Problem to solve:
Only one stretch of the data below is wanted: the lines from the one with "Navigate to Confusion matrix section" through the one with "You are a computer-use agent. The height", repeated exactly.

Stored data
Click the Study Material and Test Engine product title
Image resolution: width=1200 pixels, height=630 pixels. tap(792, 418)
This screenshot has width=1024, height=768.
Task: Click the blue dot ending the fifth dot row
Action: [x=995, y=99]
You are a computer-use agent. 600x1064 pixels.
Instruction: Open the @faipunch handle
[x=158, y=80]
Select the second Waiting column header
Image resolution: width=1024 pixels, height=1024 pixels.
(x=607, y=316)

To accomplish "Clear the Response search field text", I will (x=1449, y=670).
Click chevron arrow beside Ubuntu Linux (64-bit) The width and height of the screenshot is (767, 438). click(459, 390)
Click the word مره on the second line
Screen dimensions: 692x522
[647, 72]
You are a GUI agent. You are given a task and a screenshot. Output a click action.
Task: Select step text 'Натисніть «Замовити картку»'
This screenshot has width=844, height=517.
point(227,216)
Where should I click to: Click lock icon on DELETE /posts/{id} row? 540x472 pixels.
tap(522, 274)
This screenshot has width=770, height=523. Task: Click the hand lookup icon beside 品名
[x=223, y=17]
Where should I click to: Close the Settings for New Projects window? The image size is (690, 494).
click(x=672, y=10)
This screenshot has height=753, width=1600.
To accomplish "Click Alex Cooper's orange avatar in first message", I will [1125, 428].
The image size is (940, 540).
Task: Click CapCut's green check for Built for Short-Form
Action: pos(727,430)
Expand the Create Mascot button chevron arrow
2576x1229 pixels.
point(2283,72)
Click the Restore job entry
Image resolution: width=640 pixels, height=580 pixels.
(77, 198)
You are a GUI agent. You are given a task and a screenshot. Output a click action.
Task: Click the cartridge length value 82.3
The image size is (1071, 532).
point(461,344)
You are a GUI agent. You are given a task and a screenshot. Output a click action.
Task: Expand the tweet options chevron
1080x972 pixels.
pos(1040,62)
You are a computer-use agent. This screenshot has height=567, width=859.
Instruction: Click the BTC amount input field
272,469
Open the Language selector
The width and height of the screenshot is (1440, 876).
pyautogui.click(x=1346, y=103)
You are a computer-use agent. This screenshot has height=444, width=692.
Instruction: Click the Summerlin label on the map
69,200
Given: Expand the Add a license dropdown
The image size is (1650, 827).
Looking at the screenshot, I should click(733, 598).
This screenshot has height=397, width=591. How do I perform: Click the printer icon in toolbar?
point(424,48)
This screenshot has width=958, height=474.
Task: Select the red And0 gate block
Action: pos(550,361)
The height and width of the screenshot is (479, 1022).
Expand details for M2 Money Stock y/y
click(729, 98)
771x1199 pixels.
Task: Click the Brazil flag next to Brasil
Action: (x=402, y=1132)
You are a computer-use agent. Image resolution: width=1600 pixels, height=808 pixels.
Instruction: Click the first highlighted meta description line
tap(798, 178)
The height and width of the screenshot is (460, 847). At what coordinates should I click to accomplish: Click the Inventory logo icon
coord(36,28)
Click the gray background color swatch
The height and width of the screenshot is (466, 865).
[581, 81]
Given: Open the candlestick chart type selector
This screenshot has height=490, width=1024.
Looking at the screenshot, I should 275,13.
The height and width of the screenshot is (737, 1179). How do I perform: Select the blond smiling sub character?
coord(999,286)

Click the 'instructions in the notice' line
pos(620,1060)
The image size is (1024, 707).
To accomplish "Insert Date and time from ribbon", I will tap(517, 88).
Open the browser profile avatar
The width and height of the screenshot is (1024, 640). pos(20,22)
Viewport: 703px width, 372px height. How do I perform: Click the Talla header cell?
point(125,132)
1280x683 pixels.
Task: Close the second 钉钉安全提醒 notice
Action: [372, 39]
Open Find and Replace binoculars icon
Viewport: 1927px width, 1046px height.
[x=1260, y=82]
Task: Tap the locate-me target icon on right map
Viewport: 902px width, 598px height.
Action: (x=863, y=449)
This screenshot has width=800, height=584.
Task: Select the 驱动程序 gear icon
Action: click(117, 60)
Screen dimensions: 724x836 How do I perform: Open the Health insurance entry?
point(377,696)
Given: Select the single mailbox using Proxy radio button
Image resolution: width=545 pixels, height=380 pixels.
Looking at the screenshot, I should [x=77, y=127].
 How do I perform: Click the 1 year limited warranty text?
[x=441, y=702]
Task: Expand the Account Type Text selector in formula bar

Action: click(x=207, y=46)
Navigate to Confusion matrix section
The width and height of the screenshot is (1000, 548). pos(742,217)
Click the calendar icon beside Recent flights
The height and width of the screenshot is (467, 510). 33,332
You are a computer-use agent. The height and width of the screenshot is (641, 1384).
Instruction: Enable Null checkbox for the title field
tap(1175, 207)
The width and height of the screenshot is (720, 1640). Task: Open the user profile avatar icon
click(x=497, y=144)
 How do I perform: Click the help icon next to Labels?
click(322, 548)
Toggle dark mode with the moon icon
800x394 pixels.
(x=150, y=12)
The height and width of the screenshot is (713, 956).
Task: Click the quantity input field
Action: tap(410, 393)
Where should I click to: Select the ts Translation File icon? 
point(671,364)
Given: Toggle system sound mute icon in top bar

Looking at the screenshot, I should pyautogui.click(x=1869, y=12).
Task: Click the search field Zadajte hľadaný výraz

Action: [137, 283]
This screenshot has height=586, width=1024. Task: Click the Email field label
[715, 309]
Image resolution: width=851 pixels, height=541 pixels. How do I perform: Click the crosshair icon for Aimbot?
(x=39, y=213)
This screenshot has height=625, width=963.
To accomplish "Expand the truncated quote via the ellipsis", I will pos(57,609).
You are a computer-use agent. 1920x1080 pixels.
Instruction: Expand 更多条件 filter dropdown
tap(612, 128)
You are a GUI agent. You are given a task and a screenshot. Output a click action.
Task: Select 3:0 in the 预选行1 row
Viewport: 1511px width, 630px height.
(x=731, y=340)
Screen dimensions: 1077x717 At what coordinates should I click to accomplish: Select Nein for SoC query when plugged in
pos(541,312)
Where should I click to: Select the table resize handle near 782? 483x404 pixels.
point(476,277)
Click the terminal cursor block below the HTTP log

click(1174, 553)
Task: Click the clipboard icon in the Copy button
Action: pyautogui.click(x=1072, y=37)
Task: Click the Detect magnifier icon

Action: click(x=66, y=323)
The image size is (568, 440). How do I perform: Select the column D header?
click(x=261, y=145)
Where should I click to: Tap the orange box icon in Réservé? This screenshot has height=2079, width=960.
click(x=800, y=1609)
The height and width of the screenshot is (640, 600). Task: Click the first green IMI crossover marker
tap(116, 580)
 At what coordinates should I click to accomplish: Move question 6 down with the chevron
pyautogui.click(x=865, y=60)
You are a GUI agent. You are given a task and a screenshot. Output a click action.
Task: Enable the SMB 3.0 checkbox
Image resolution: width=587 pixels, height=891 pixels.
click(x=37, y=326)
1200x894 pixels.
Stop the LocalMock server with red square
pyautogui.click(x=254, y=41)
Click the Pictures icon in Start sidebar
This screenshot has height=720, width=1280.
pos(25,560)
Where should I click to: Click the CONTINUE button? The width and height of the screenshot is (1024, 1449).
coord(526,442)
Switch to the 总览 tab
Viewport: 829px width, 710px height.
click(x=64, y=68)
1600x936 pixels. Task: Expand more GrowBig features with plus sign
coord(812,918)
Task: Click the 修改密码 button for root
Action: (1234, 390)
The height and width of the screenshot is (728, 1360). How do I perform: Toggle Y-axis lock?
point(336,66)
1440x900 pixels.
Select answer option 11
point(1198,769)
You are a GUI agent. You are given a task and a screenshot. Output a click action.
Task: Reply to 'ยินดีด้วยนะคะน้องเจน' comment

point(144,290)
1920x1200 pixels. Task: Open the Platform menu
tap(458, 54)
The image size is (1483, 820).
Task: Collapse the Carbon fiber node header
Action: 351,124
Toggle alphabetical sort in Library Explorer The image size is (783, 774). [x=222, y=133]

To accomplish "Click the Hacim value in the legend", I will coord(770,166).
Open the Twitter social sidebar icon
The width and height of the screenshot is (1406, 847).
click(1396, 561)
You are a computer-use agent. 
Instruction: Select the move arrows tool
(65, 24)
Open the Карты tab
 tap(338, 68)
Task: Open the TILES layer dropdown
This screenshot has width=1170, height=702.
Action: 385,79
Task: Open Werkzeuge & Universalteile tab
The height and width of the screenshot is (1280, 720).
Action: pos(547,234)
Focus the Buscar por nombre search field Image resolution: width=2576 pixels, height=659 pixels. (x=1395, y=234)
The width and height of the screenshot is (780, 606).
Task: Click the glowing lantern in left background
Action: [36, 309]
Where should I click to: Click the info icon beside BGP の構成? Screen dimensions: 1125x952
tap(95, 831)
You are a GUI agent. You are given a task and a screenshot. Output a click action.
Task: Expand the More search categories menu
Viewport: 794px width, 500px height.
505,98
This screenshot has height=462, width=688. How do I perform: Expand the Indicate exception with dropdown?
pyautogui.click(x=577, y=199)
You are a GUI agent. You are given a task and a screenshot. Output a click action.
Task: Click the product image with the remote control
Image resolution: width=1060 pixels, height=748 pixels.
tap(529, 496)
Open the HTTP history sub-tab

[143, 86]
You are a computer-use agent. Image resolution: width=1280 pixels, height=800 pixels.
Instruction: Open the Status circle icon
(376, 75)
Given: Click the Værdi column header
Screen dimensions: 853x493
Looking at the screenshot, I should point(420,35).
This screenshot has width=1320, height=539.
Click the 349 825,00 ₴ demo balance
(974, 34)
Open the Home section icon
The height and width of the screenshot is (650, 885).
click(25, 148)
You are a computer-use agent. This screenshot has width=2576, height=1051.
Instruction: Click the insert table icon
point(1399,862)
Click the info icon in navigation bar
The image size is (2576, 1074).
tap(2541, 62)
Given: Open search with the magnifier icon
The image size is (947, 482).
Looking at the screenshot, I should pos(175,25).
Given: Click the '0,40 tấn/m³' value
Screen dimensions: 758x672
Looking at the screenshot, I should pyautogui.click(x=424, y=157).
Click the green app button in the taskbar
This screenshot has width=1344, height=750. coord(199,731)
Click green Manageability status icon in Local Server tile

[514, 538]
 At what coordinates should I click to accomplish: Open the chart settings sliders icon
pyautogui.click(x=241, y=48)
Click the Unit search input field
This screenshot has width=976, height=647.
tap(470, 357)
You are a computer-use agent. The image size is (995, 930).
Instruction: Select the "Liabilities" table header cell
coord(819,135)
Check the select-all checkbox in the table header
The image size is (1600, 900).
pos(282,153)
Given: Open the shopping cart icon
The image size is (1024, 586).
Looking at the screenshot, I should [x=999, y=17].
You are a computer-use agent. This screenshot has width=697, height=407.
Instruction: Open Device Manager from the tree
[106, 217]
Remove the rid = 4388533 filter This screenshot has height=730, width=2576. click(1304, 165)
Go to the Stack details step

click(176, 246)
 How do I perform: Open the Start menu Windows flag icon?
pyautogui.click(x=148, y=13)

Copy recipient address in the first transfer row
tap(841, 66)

Answer area:
Navigate to Confusion matrix section
The width and height of the screenshot is (1000, 548). pos(742,217)
Click the calendar icon beside Recent flights
The height and width of the screenshot is (467, 510). 33,332
You are a computer-use agent. The height and width of the screenshot is (641, 1384).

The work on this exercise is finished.